André Beaufort, propietario de 6,5 hectáreas de viñedo divididas entre los Grand Cru de Polisy en el Aube y Ambonnay y de una hermosa bodega situada en Ambonnay, se distingue entre todos los productores de Champagne por una conducción rigurosamente biodinámica y por métodos de cultivo y producción personales y originales, fruto de incesantes experimentaciones. Todo comenzó en 1969, cuando André, tras una reacción alérgica a los productos de síntesis utilizados en la viticultura, inició una producción basada en la agricultura orgánica. La conversión a lo orgánico pronto se tradujo en una gestión experimental basada en la homeopatía y la aromaterapia: uso de aceites esenciales, diluciones de plantas y mezclas creadas especialmente para reducir al mínimo el uso de cobre y azufre (previsto en la conducción orgánica). Hoy en día, los terrenos no prevén tratamientos que no sean los surcos de la azada y el alimento de un compuesto vegetal producido en bodega, enriquecido con carne, huesos y harina de sangre. Dado el rechazo de herbicidas, productos químicos, cobre y azufre, el compromiso de Andrè está totalmente dirigido a alcanzar y mantener la la cantidad justa de humus necesaria para la nutrición de las vides: este trabajo resulta muy complicado en años climáticos difíciles, que pueden poner a prueba la salud de la planta.

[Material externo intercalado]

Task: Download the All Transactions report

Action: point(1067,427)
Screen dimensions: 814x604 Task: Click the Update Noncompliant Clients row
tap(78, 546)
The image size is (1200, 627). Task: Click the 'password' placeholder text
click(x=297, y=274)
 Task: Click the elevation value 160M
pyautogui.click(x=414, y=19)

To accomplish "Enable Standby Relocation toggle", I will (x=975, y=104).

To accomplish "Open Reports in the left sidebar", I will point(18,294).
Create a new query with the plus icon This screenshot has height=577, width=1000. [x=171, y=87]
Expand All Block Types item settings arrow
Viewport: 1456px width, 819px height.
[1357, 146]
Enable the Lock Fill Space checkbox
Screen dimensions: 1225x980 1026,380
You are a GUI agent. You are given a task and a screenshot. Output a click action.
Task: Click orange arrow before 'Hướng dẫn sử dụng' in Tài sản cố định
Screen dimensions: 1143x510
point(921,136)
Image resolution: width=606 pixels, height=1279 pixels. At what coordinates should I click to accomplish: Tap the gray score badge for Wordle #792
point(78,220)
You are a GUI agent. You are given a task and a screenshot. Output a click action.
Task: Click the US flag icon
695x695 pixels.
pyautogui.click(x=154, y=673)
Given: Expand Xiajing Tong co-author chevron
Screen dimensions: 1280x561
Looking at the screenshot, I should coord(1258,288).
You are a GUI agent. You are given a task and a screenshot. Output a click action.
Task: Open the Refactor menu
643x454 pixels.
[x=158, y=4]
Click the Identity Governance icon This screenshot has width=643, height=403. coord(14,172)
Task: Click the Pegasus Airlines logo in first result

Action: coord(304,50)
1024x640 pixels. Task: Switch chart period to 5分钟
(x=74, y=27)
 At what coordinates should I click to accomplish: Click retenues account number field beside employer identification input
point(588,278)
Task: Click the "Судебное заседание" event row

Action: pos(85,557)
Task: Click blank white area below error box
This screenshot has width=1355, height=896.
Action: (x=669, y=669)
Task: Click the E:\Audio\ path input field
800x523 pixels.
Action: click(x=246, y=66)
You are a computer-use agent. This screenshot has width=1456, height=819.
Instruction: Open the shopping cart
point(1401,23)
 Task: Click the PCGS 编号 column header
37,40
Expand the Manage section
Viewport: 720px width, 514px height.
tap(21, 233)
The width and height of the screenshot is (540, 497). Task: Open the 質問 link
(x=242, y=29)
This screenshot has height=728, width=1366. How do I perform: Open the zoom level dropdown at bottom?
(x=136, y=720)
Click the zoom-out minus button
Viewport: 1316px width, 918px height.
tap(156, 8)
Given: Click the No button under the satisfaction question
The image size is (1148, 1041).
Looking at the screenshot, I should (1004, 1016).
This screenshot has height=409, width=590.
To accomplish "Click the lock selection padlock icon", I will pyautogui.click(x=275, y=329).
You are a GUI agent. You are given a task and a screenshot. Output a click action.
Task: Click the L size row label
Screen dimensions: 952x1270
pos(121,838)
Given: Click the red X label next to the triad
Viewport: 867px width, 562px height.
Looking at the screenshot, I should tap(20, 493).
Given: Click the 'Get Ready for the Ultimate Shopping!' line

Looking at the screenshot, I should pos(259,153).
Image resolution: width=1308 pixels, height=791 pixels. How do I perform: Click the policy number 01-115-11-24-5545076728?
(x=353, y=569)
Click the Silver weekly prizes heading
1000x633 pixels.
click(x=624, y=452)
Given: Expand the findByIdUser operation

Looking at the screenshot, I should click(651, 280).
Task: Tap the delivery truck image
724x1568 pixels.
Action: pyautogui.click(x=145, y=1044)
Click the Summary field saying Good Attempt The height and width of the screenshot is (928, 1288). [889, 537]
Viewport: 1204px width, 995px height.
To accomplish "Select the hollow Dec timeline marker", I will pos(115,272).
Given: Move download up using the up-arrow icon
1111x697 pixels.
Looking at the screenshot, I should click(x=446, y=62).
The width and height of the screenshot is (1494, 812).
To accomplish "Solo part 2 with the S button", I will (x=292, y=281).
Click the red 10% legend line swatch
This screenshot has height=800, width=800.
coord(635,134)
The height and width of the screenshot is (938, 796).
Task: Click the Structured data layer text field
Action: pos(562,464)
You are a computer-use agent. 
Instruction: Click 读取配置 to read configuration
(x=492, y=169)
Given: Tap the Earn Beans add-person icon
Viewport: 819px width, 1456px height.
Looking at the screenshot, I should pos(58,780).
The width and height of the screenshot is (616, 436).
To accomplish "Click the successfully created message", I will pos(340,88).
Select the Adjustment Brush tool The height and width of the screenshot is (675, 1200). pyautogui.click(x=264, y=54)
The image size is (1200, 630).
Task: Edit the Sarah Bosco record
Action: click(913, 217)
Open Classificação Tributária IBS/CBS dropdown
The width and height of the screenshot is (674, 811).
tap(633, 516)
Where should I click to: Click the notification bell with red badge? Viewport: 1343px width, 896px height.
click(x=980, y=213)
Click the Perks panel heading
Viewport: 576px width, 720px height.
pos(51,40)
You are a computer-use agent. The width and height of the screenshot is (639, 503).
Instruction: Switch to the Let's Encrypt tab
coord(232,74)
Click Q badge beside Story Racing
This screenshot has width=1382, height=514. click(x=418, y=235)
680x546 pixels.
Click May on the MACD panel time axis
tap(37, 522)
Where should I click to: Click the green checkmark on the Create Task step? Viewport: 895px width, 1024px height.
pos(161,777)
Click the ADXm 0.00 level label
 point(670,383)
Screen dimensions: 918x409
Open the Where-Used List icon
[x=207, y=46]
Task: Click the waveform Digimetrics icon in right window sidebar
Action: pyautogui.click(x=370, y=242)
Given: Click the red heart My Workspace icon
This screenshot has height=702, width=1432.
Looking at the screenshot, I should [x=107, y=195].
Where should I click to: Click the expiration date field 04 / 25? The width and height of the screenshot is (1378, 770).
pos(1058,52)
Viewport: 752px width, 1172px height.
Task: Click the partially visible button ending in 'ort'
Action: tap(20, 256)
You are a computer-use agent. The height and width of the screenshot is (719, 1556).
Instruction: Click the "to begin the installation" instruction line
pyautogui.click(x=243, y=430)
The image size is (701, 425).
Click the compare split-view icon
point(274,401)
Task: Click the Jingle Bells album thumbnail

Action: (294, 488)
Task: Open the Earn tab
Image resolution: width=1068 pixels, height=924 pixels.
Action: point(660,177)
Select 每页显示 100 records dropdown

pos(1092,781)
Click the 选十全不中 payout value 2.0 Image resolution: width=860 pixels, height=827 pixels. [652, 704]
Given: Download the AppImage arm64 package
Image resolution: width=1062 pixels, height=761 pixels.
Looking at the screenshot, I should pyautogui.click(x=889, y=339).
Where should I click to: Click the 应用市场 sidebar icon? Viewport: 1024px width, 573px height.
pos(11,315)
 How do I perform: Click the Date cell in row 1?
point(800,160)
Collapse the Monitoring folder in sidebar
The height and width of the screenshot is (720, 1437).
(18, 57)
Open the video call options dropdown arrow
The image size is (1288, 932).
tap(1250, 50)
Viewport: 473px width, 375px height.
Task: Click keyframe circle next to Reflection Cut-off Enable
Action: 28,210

El trabajo en la bodega Beaufort es la coherente continuación de esta filosofía totalmente basada en métodos artesanales y naturales, en el rechazo de productos sintéticos y en la escasez de intervenciones humanas invasivas. Después de la prensado de las uvas, el mosto permanece 12 horas en tanques de decantación, de modo que los elementos sólidos se depositen, para luego pasar a barricas y tanques, donde se realiza la fermentación alcohólica mediante el uso de levaduras autóctonas. A continuación, se realiza un trasvase en invierno y luego se espera a que la fermentación maloláctica ocurra espontáneamente en primavera, sin intervenir. El embotellado prevé luego el uso de azúcar de caña no refinado, mosto de uva concentrado y levaduras naturales. Las botellas se dejan reposar durante meses o años hasta el degüelle, que aún se realiza a mano (“a la volée”), y la adición del dosaje, para lo cual se utiliza jugo de uva concentrado.
Los vinos producidos por Beaufort son expresión de un estilo único e inconfundible, fruto de técnicas agrícolas y de vinificación absolutamente no convencionales. Se trata de Champagnes muy particulares, alejados de las modas y no alineados con los productos comerciales más populares. Las botellas que llevan la firma de Beaufort, después de haberse ganado la estima y la aprobación de los degustadores de todo el mundo, conservan la gran capacidad de sorprender y de regalar esas sensaciones nuevas y originales que los amantes del Champagne no pueden dejar escapar.